What do they have in common? Well, for sustainable palm oil, certified fair trade chocolate and organic cotton, they’re three of the most relevant raw materials to big corporations seeking to re-vamp their environmental images. But there’s something more important about them…it’s the catalytic effect that purchase of these three materials by the big corporations have on the global supply. In short, the more you buy, the more they make, the less you buy, the more just sits there.
Earlier this year I blogged on my eco fashion blog about the enormous oversupply of organic cotton that had been just sitting there in warehouses unused by the major textile producers. What a shame that the Topshops, H&M’s, Gaps and everyone else couldn’t answer the consumer demand and get this product pulsing through the global economy. Well, this week there are two headlines out there to the positive, about the sudden focus on palm oil and fair trade chocolate by some big manufacturers.
Lets start with palm oil. None of us can forget Greenpeace’s dramatic response to Unilever’s Dove Real Beauty campaign, pointing out that while they were doing good work around self esteem and social issues, they were also doing a good job destroying Indonesian rainforests in their quest for the palm oil to make those same products. Well today EL reports that more than 250,000 metric tons of certified sustainable palm oil have been purchased since its availability late last year, marking the first stages of a viable market for sustainable palm oil, according to the Roundtable on Sustainable Palm Oil (RSPO).

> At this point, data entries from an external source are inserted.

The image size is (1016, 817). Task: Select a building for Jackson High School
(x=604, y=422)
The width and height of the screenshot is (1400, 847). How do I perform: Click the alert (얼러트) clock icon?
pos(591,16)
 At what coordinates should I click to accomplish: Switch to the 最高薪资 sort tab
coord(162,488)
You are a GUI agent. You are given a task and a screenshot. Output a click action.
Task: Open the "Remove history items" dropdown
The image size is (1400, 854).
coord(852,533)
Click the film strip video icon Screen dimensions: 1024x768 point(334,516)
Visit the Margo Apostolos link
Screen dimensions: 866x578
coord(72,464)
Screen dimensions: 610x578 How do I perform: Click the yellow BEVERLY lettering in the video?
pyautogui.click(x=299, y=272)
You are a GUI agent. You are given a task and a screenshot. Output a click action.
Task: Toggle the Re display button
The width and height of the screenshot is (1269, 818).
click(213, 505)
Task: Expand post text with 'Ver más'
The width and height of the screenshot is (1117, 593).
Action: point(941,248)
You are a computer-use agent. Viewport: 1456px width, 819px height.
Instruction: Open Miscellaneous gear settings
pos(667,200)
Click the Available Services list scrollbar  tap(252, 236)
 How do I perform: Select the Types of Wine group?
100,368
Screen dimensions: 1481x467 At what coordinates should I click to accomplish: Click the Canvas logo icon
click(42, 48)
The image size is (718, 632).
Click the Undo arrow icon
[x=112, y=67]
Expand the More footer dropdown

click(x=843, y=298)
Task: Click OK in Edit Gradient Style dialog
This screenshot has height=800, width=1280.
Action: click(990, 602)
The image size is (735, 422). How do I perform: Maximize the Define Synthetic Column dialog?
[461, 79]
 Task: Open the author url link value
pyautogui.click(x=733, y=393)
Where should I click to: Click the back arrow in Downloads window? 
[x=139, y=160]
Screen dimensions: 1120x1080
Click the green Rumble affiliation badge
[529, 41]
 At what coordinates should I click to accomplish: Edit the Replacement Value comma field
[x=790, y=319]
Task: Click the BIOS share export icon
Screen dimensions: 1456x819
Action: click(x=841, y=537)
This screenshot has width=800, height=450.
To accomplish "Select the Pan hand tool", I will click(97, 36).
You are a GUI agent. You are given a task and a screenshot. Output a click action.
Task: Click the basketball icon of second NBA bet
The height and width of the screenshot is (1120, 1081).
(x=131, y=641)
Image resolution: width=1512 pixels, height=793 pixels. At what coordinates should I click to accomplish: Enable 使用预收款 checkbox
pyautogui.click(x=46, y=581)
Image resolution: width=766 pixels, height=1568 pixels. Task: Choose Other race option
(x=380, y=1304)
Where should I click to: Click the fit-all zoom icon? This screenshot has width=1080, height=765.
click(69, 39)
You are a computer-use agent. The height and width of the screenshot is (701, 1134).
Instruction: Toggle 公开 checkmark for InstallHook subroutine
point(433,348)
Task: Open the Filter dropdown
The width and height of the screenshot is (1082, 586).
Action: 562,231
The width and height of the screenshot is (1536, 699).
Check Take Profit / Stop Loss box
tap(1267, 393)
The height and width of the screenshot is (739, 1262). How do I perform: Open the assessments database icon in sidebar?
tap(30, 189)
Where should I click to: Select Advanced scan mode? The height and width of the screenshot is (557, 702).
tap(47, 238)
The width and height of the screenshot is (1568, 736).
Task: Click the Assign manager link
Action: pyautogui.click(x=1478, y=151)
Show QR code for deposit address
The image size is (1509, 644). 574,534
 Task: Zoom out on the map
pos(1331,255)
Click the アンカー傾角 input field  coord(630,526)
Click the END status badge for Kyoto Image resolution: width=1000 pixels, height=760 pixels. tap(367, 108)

Companies like Unilever and Seventh Generation were stated as being behind the push, which has brought the purchase of global sustainable palm oil from 1% in May of this year at 15,000 tons to 50% in September and October. So…is it a swift kick that made this possible…? Frankly, who cares. As long as the stuff is being bought, the market is continuing to grow, the producers are getting a voice on a global stage, and companies like Seventh Gen are leading the charge by committing to 100% sustainable by 2012, we’re happy.
Chocolate is getting its limelight too. We previously talked about Cadbury’s exuberant launch of their new Fair Trade candy bars. Now the unlikely player Kraft Foods has committed to purchasing 30,000 tons of fair trade chocolate in partnership with the Rainforest Alliance by 2012, a promise that has already improved yields and made significant productivity gains, in some cases above 50 percent, according to the project. The incidence of cocoa ‘black pod’ disease was also reduced by one third and farmer incomes have improved.
It’s really exciting to see companies not only commit to sustainable sourcing in the long term, but to see on a global scale their changes make a big difference in the global economy and the stores of sustainable raw materials, making them more available and affordable for all. This is change in the making, folks.